Ordinary Least Squares - pythonjournals

Most likely, you have previously encountered a trendline on a scatter plot. Through a cloud of dots, that straight line? It was unable to guess its destination. It was calculated.

The basis of almost all basic regression models in statistics, economics, and data science is a computation known as Ordinary Least Squares (OLS).

What is OLS, really?

Imagine attempting to forecast website traffic using the number of social media shares a post receives. You gather fifty data points. Plotting them reveals a distinct increasing tendency, even though they don’t form a perfect line.

The straight line that best matches those locations is found using OLS. “Best” refers to reducing the overall squared distance between each actual data point and the predicted line.

That line looks like this:

y = mx + b

Where:

( y ) = predicted traffic
( x ) = number of shares
( m ) = slope (how much traffic increases per share)
( b ) = intercept (baseline traffic with zero shares)

Why “Least Squares”?

Because OLS doesn’t just add up the errors (predicted vs. actual). It squares them first. Why?

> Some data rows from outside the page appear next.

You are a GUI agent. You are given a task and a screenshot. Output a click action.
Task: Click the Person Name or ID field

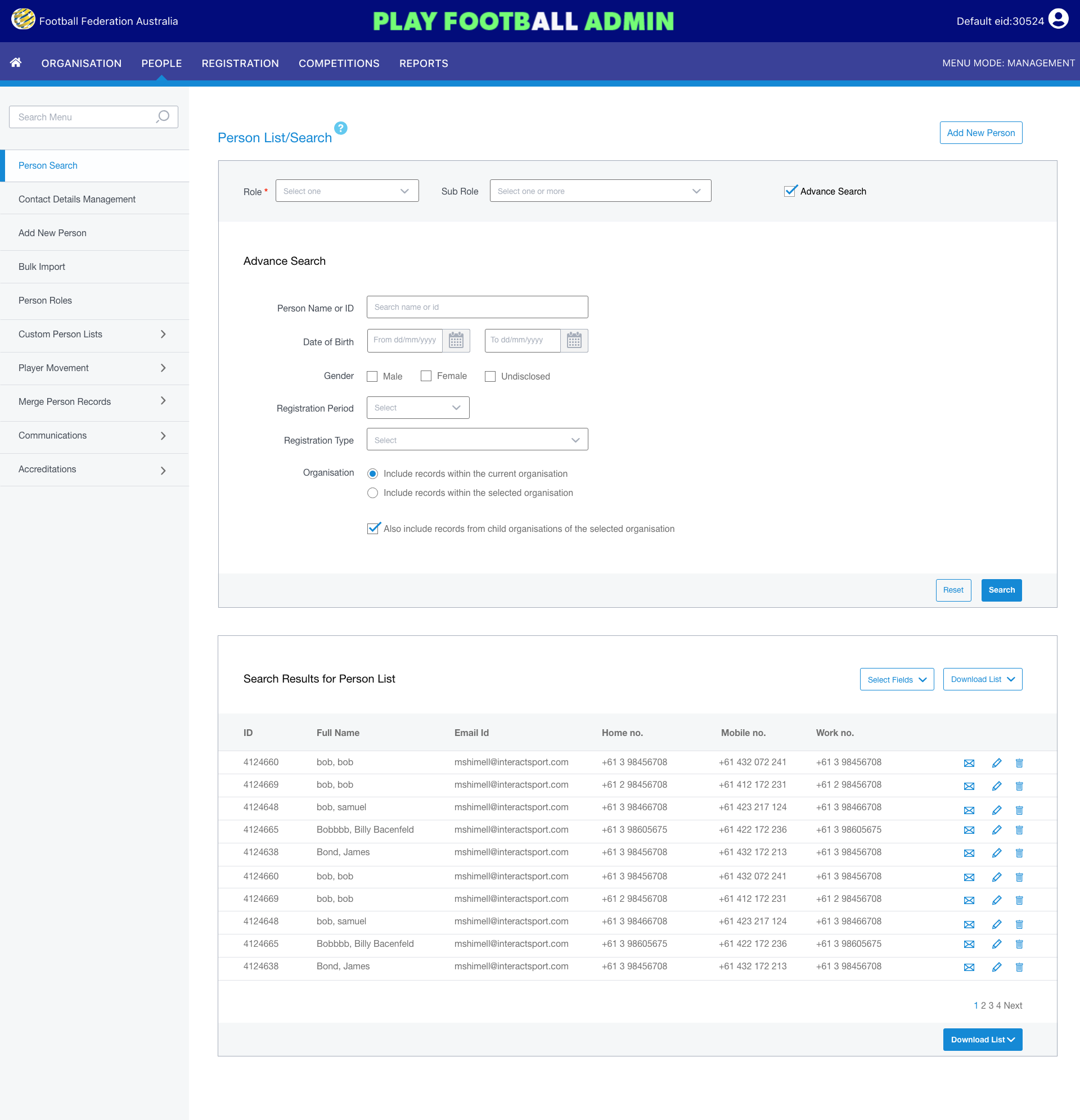coord(477,307)
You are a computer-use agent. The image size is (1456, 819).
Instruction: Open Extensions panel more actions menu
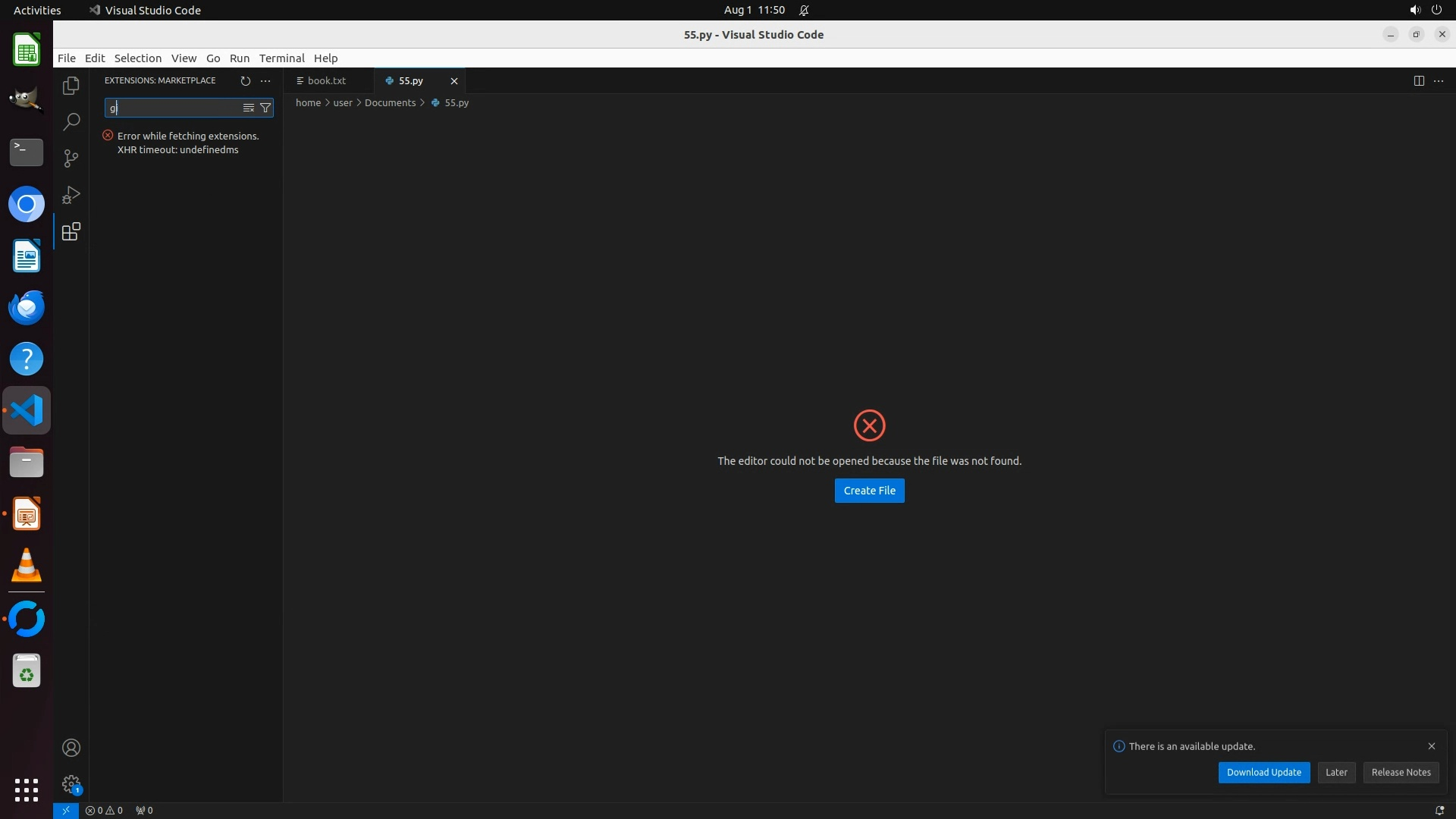point(265,80)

Squaring makes all errors positive (so negatives don’t cancel positives).
It penalizes large errors more heavily — a big mistake is much worse than several tiny ones.

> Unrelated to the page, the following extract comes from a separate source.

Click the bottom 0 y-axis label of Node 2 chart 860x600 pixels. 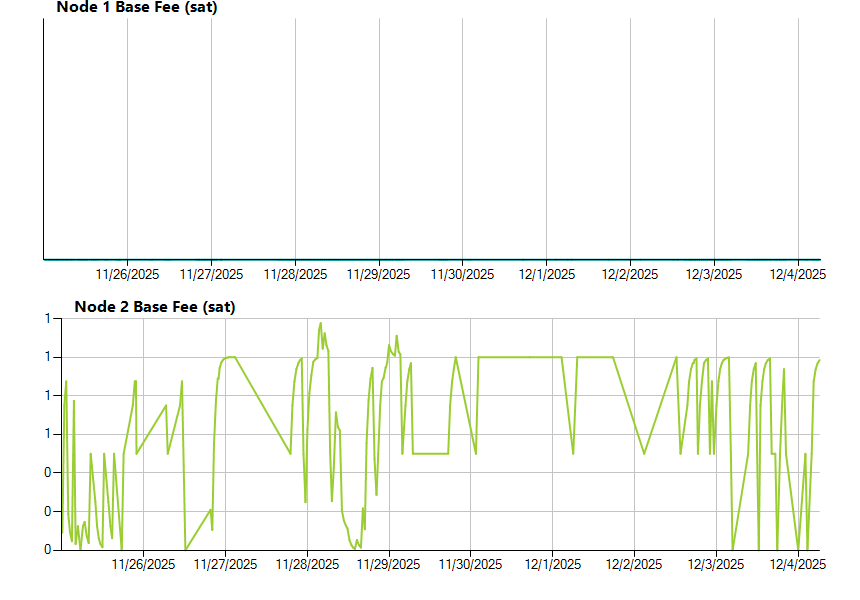point(46,550)
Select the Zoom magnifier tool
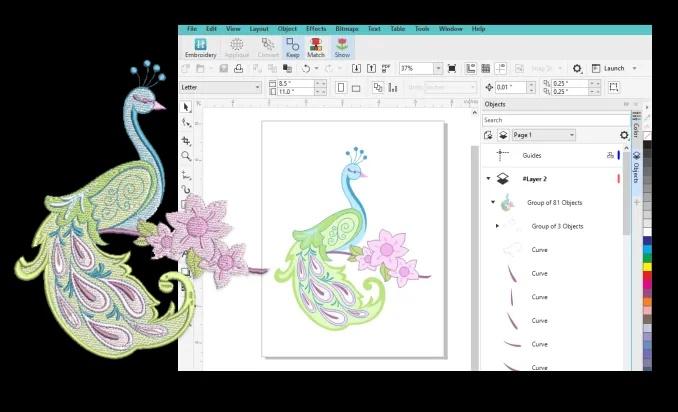678x412 pixels. point(186,157)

The result? One mathematically unique line that minimizes the total squared error.

What OLS gives you

Coefficients – Easy-to-interpret numbers (e.g., “1 extra share = 5 more visits”).
R-squared – How much of the variation in ( y ) your ( x ) explains (0–100%).
Standard errors – How confident you can be in those coefficients.

When OLS works beautifully (and when it doesn’t)

Works well when:

The relationship is roughly linear
Errors are random and unrelated to ( x )
No extreme outliers dominate the line

Fails badly when:

The true pattern is a curve (e.g., diminishing returns)
One or two extreme points hijack the line
Your variables are highly correlated (multicollinearity)

A real-world example

Let’s say you run a small online store. You regress daily sales (( y )) on daily ad spend (( x )).

OLS tells you:

“For every $1 you spend on ads, sales increase by $4.20.”

That’s gold. Now you know whether ads are profitable.

The bottom line

OLS is not fancy. It’s not deep learning. It won’t win a Kaggle competition on messy image data.

But for understanding relationships, making simple predictions, and explaining results to a boss or client, OLS is still one of the most powerful tools you can learn.

It fits on a single line of Python (statsmodels or scikit-learn), R (lm()), or even Excel.